*WHAT THE TASK REQUIRES*
Rescale part of the listing, starting at the line that contains "Task: Select merged cell 本报价为不购买任何套餐直接定制的价格" and stopping after the line that contains "pos(478,165)". Write out each of those lines, requests included, with every coordinate in the answers multiplied by 2 and rounded to a whole number (halves round up), and give only those lines.

____ PROVIDED DATA

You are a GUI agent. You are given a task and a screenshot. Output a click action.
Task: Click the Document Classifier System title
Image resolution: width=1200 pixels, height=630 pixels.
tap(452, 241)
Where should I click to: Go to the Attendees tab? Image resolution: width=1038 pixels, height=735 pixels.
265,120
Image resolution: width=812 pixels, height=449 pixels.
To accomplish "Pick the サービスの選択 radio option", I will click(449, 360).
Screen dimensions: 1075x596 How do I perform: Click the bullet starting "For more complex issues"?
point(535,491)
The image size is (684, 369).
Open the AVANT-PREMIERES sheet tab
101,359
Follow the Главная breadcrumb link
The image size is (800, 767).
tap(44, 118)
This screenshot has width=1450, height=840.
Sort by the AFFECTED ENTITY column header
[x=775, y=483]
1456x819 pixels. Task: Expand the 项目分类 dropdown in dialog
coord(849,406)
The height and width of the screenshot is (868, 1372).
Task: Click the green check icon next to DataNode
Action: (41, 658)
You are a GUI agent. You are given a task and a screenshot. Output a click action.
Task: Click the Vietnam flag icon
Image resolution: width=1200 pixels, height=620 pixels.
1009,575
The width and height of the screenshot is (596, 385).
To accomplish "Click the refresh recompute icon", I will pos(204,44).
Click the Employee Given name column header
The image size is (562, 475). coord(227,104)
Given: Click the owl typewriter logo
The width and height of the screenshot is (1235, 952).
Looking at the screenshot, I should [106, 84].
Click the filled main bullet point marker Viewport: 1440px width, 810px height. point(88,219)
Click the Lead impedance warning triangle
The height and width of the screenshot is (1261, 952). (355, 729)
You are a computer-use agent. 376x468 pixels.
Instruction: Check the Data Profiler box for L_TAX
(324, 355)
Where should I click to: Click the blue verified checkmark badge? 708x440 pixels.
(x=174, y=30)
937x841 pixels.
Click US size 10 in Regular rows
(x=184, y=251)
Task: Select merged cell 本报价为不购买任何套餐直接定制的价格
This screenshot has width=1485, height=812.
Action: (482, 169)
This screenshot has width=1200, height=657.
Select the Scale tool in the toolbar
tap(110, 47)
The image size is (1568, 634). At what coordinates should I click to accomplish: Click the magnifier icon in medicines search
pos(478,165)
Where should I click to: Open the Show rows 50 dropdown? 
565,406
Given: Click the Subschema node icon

________

*OUTPUT OF THE EXERCISE*
Task: Select merged cell 本报价为不购买任何套餐直接定制的价格
This screenshot has width=1485, height=812.
Action: (964, 338)
This screenshot has width=1200, height=657.
Select the Scale tool in the toolbar
tap(220, 94)
The image size is (1568, 634). At what coordinates should I click to accomplish: Click the magnifier icon in medicines search
pos(956,330)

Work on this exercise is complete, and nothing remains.